The Answer, it turned out, was...42.
Of course, the problem was that no one quite knew what the question was.
Recently, in our own universe, a commotion broke out amidst a group of highly intelligent beings over a different number. According to the Reproducibility Project, 36% of a set of attempted replication studies produced significant results.
36, it turned out, was the Answer.
It’s just not quite clear what the question was.
Think of it this way. Let’s say I told you that a new restaurant opened down the street, and it has a three star rating. Or that I learned I scored a 17 on happiness.
Three stars out of what, you would say, like a good scientist. 17 of how many? Out of 18? 25? 100?
We have the same problem with the number 36. We know the top of the ratio, but not the bottom.

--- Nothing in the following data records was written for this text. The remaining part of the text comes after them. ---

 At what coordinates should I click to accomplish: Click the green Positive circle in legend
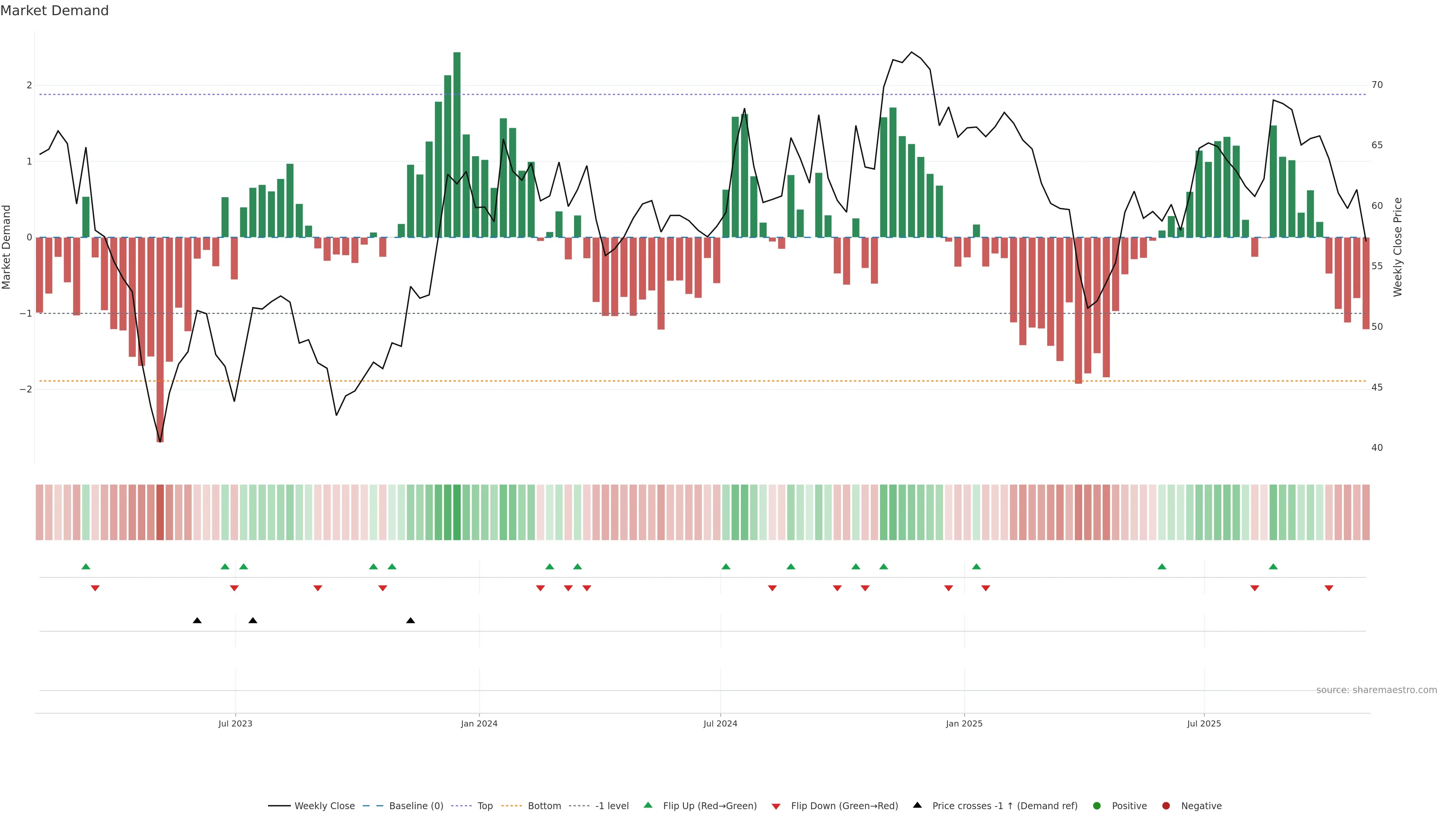[1097, 805]
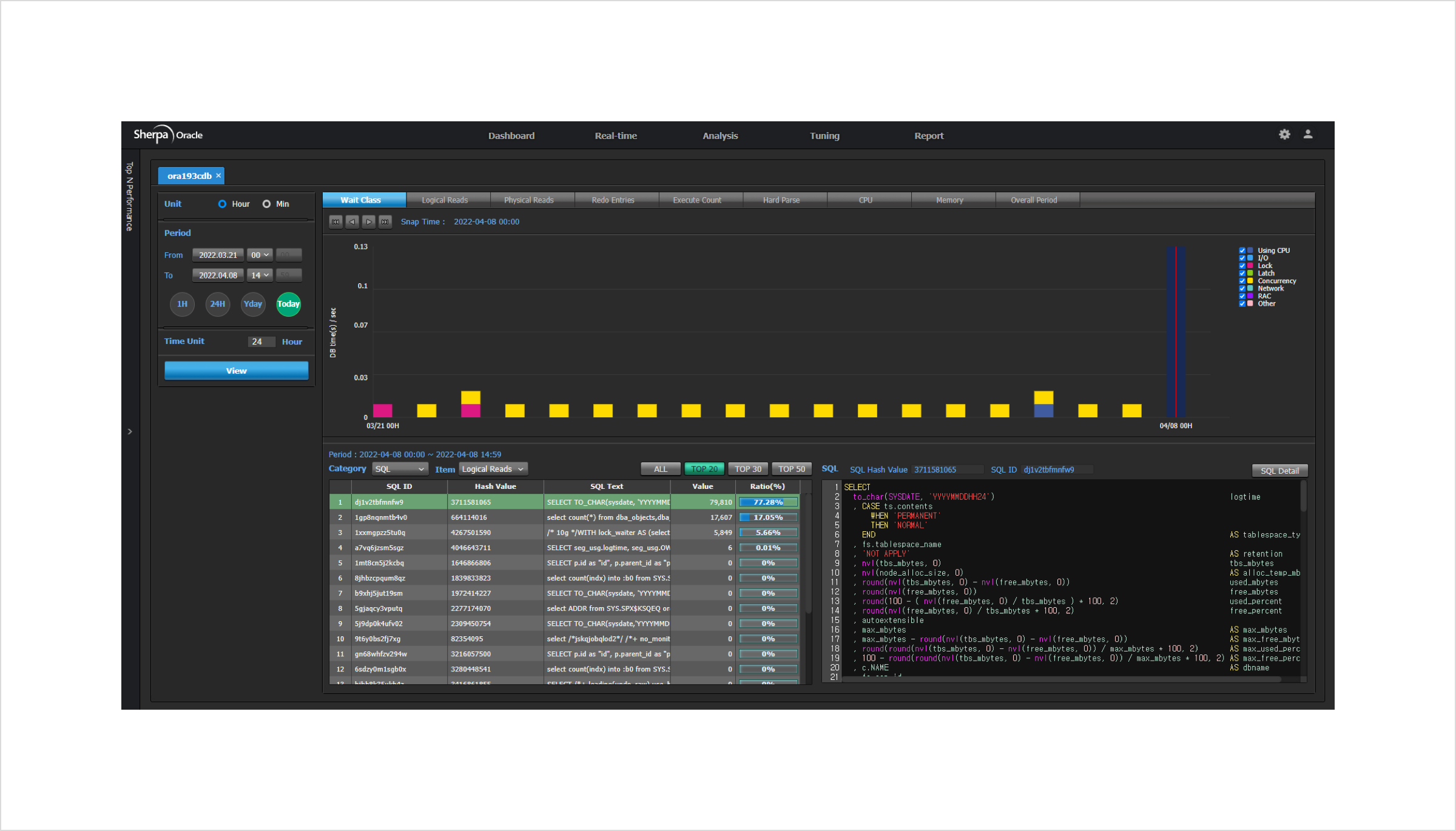Open the Analysis menu
1456x831 pixels.
pos(720,136)
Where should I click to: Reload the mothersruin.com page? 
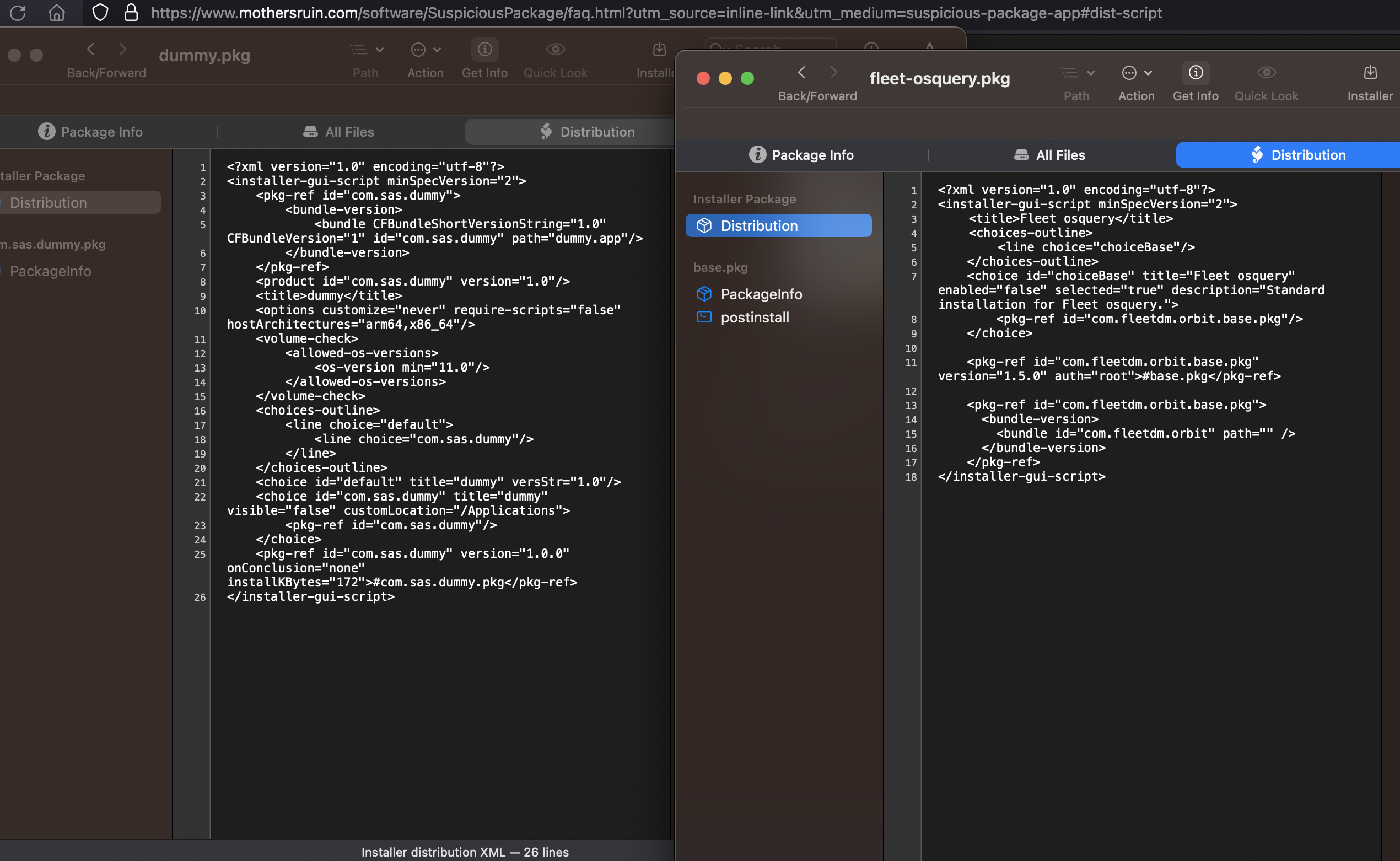tap(17, 13)
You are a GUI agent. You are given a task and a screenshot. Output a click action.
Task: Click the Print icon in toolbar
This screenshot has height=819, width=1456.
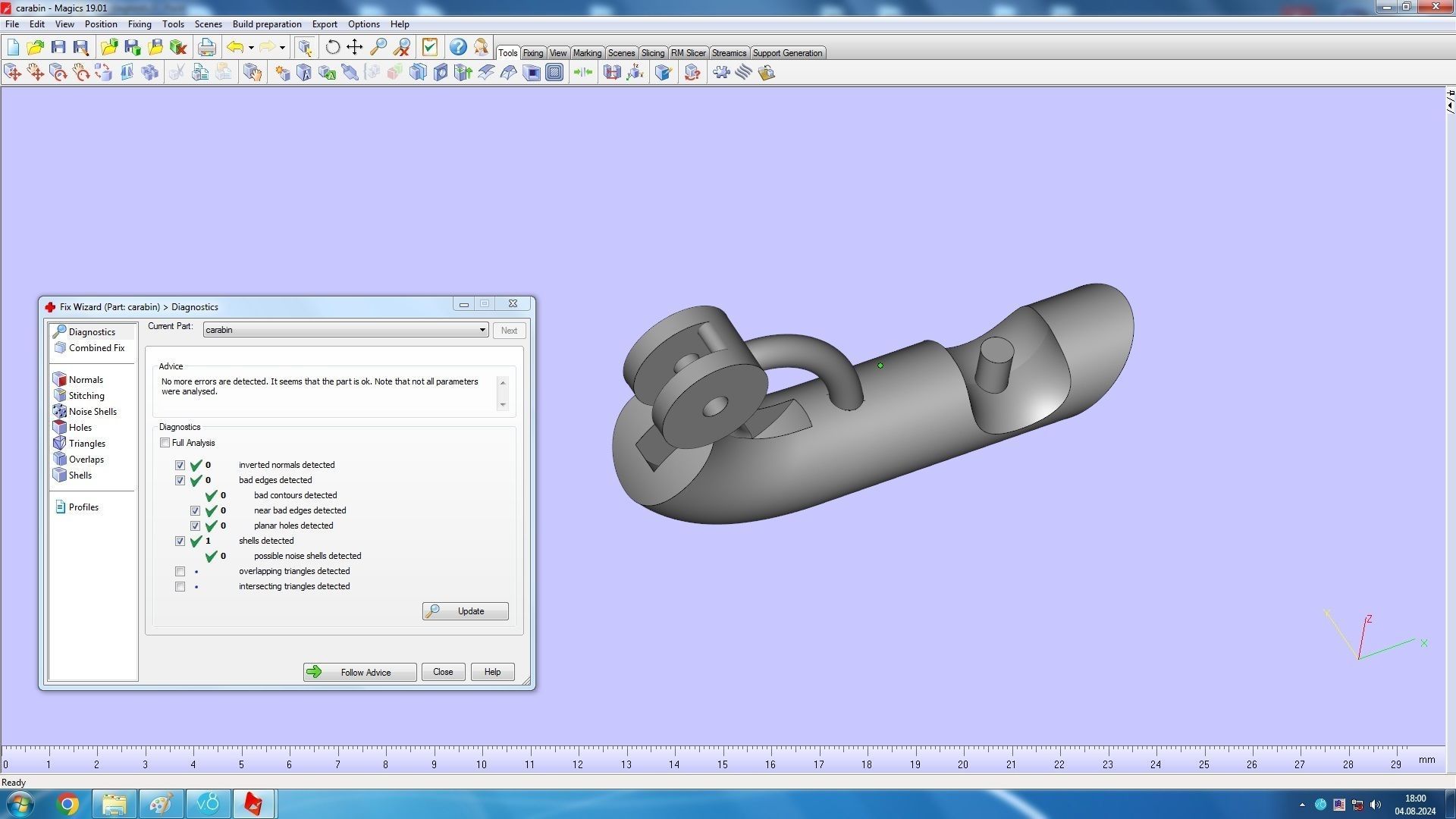pos(206,47)
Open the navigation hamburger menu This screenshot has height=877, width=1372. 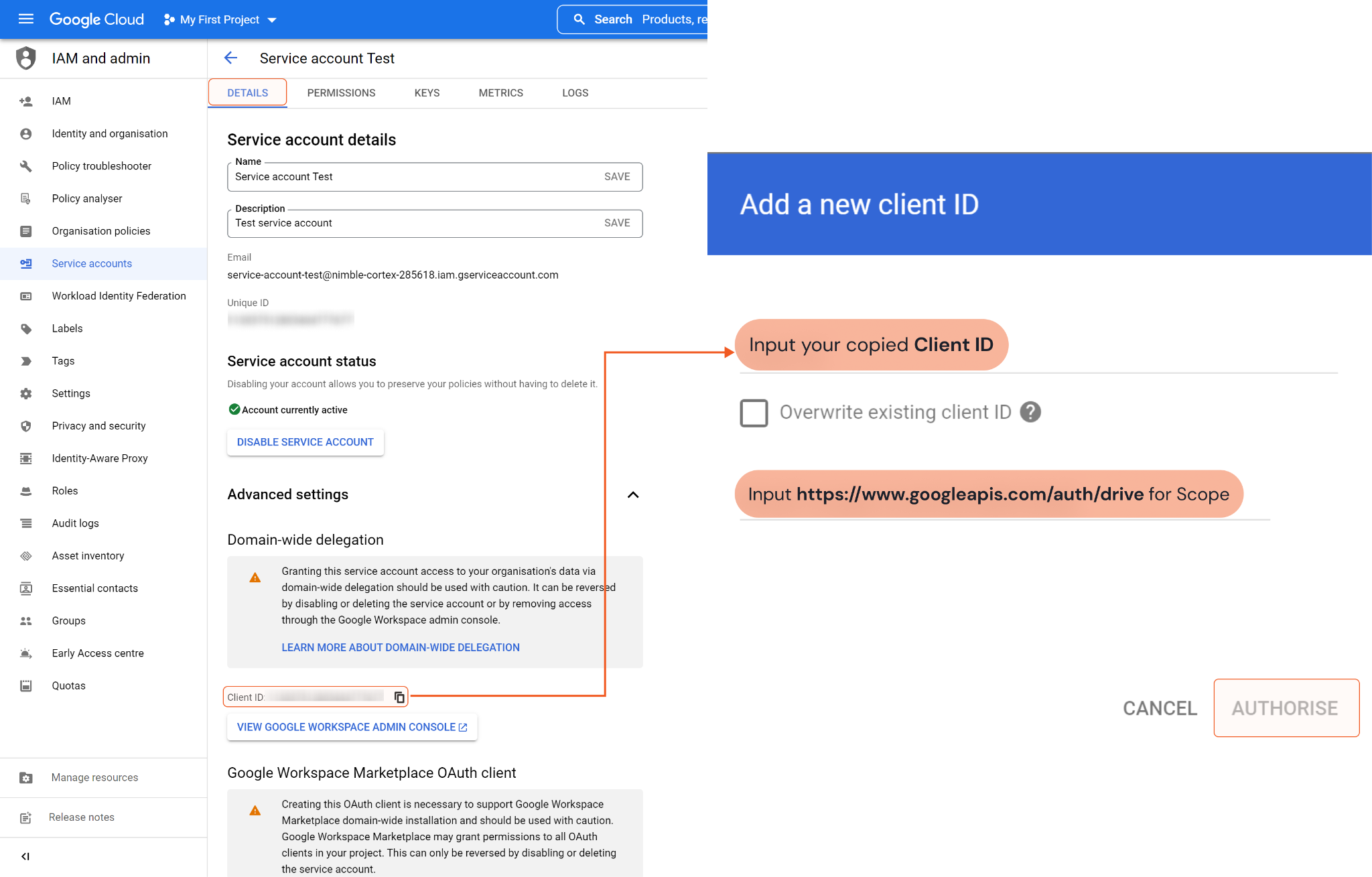click(25, 19)
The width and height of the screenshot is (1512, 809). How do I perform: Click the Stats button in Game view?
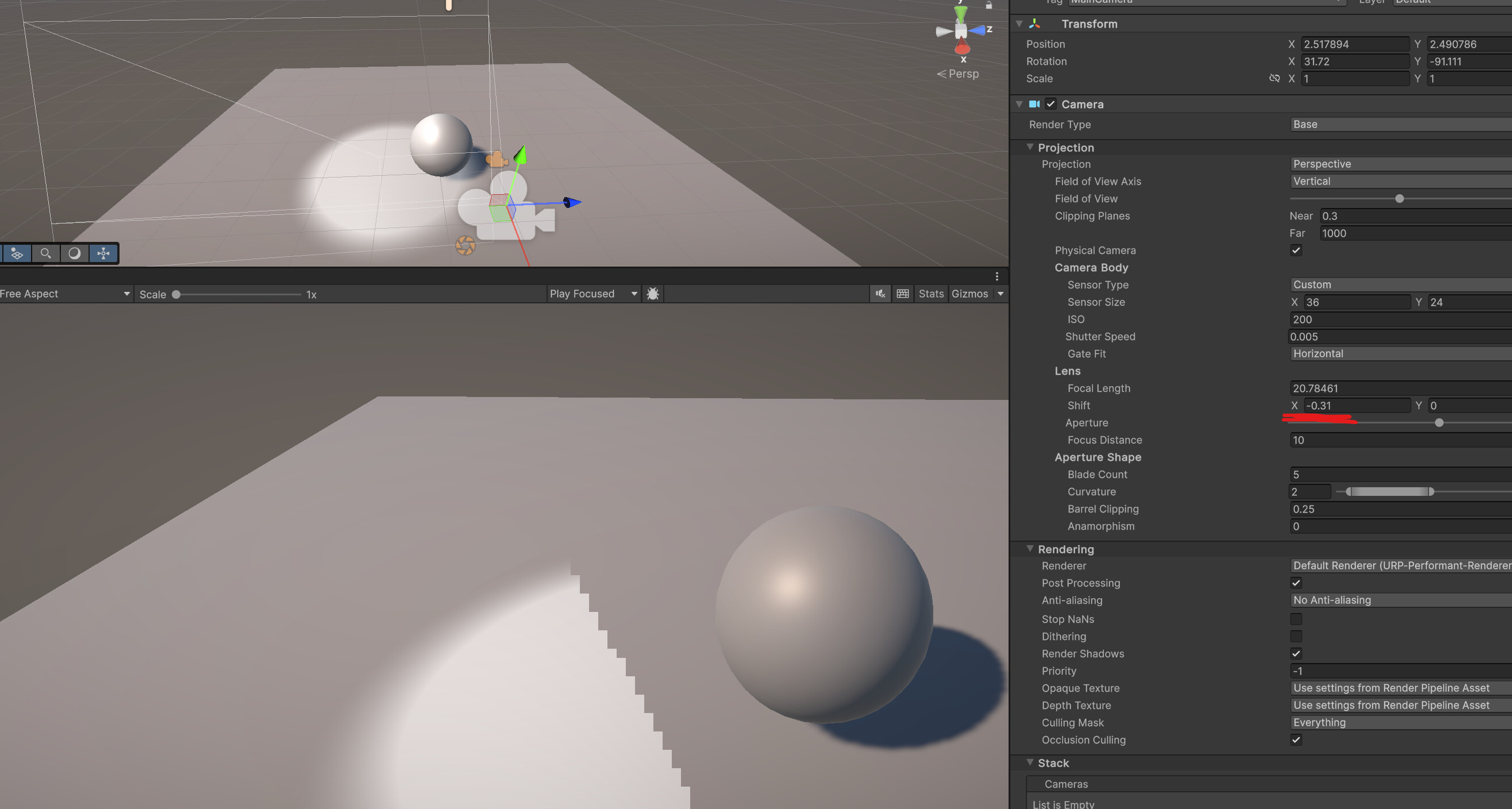click(x=931, y=294)
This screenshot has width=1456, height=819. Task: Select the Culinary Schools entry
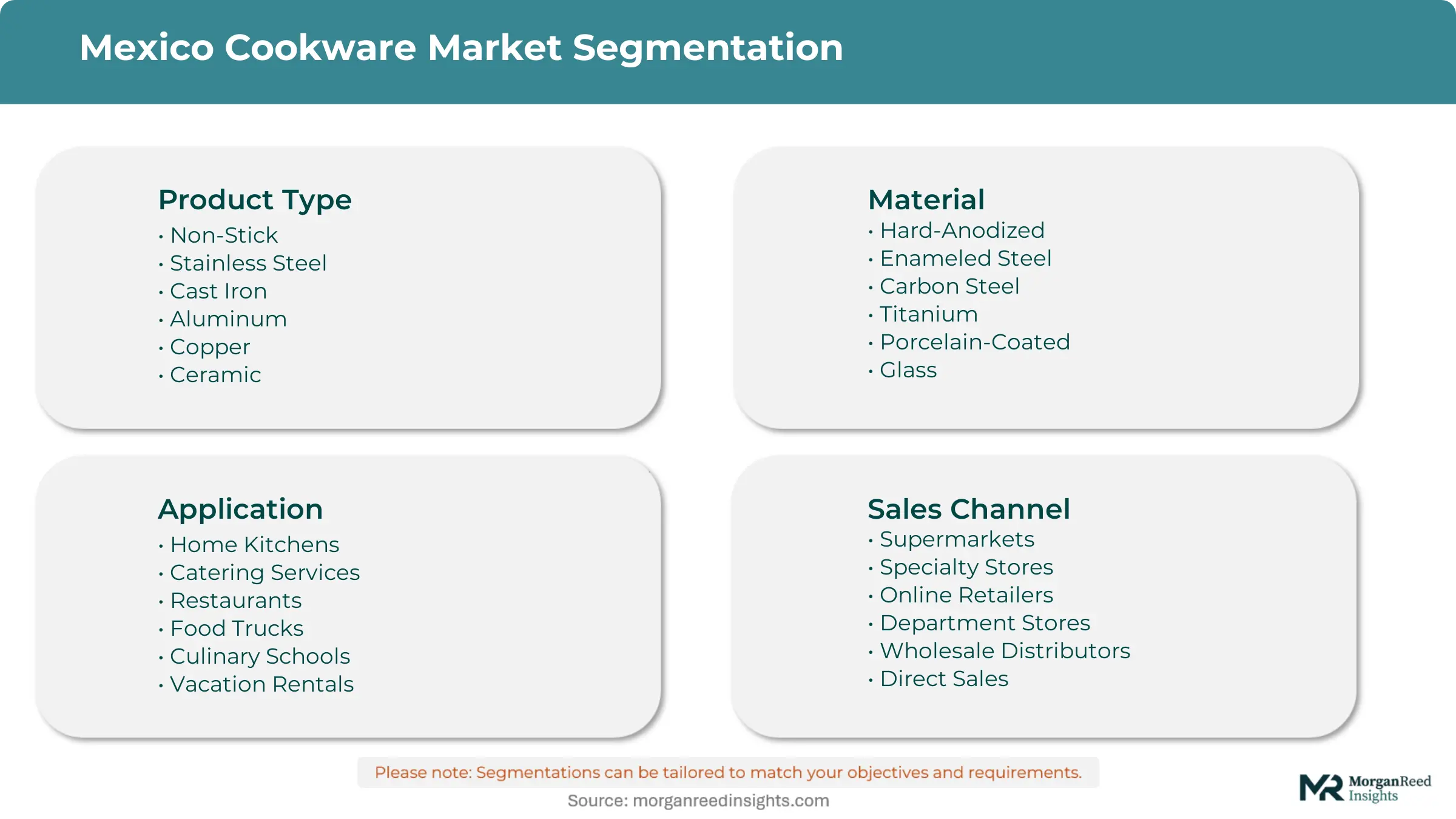tap(260, 656)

The answer, but not the question.
The question, for example, is not “How many studies out of 100 will replicate,” because only 97 of the original 100 studies reported a significant effect. “Fine,” you might think, rolling your eyes ever so slightly, “it’s technically how many out of 97.” But wait, that can’t be right either, because it assumes the replicating study has 100% power. If we were to run 100 studies at 80% power, we would expect about 80 to reach significance.
“Aha,” you say, sure that you’ve got me. To determine the bottom of the ratio, we just need to multiply 97 by the power of the replication studies. For instance, if the typical power of the replication studies was 80%, we’d expect about 78 exact replications to hit significance, whereas if the typical power was 40%, we’d expect fewer than 39 exact replications to hit significance.
So: What was the typical power of the studies in the Reproducibility Project?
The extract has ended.